I’m an engineer who analyses complex systems comprising a large set of multidisciplinary interdependencies. Working within the computational sciences, I do not work in labs, but exclusively on computers and computing clusters. I conduct research by performing model-based simulations and optimisation calculations, whereby I often utilise algorithms coming from statistics and computer science.

Inputs to my analyses are the scenarios I investigate. They typically are very data-intensive requiring information from many different disciplines, such as politics, business economy, jurisdiction, physics, chemistry, demography, geography, meteorology, etc. My professional background is typically based in electrical, chemical or energy systems engineering and is often complemented by several aspects of computer science, physics, and economics.

Key challenges and objectives

A key characteristic of computational sciences are their enormous data requirements. Information from many heterogeneous disciplines has to be compiled. The satisfaction of information needs usually take up a significant amounts of time and has to be repeated in regular intervals. Often, the required information is not available at all in sufficient spatial, temporal or content resolution, has diverging references regarding the object of investigation or is simply outdated. The more of the required data is not available, the more often scientists are forced to resort to inexact estimates and assumptions, which limit the reliability and legitimacy of their research outcomes.

The aim of this task area is to support engineers in their search for data by facilitating established research methodologies as potential data sources, raising their level of integration and reducing the amount of time required for their application. To this end, in the case of unavailable data sets, scientifically recognised methodological concepts and their software implementations will be made available to generate the missing data. Since neither journal articles nor software codes are suitable to be used as a guide to the implementation of a methodology, conceptual and machine-interpretable workflow descriptions will serve this purpose within the research data landscape.

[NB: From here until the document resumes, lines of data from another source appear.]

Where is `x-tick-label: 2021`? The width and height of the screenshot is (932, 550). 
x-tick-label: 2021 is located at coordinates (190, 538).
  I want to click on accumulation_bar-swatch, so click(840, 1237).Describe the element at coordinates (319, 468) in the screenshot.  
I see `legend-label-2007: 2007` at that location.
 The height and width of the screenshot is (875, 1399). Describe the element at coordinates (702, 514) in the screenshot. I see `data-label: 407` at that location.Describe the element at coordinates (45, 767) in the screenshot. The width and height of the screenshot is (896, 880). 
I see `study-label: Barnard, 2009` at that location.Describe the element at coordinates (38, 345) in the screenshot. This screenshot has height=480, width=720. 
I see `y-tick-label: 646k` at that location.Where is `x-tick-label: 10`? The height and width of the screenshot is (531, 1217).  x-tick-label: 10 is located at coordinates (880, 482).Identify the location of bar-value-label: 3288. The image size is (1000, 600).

The major objectives of Ellen are to:

1. support scientists’ data retrieval processes by providing the methodological knowledge and the technical means to generate sought data in case it is not found to be available or well suited.

2. develop a semantic framework to enable the representation and reuse of:

a) scientifically recognized methodological knowledge in form of semantically enriched and machine-interpretable concepts.

b) software implementations, software workflows and data sets.

3. enable the engineering community as well as infrastructure service providers to provide and utilize knowledge-based data storage and retrieval services.

Approach & measures

Pursuing the objectives above, the Institute of Energy and Climate Research – Techno-economic Systems Analysis of the Forschungszentrum Jülich (FZJ/IEK-3) and the Leibniz Information Centre for Science and Technology University Library (TIB) lead the activities in the following four measures:

E-1 – Semantic mapping of methodological knowledge: Methodological knowledge will be formalized to semantically rich and machine-interpretable concepts. They will be embeddet into a semantic framework, allowing the retracement and comprehension of complex scientific workflows.

E-2 – Use of methodological knowledge to facilitate data exploration: The methodological concepts will be stored in knowledge graph structures to ensure their findability and accessibility by deploying a concept exploration framework.

E-3 – Connection of data exploration and data generation processes: The automated application of methodological knowledge will be supported by providing web services compiling necessary software and data components. The components will be linked with related information which will jointly be made findable through advanced query algorithms.

E-4 – Community-based validation of data concepts and services: The community will be integrated into the development and validation of the knowledge-based storage and retrieval services. Research findings and best practice guides will be published and disseminated within various community platforms and networks.

Results

Currently the focus in Ellen lies primarily on the creation of a prototype to utilize the ORKG Knowledge Graph structures not only to store and link technology data from energy system analysis, but also to extend them to map information about software models. Publication data has been put into context with energy system model software to pool information on how gaps in datasets can be compensated for by model calculations. First hierarchical template structures have been developed to store metadata from publications, datasets, and energy system analysis software models, thereby serving as the basis for linking information about data generation processes and making it combined discoverable and comparable with each other.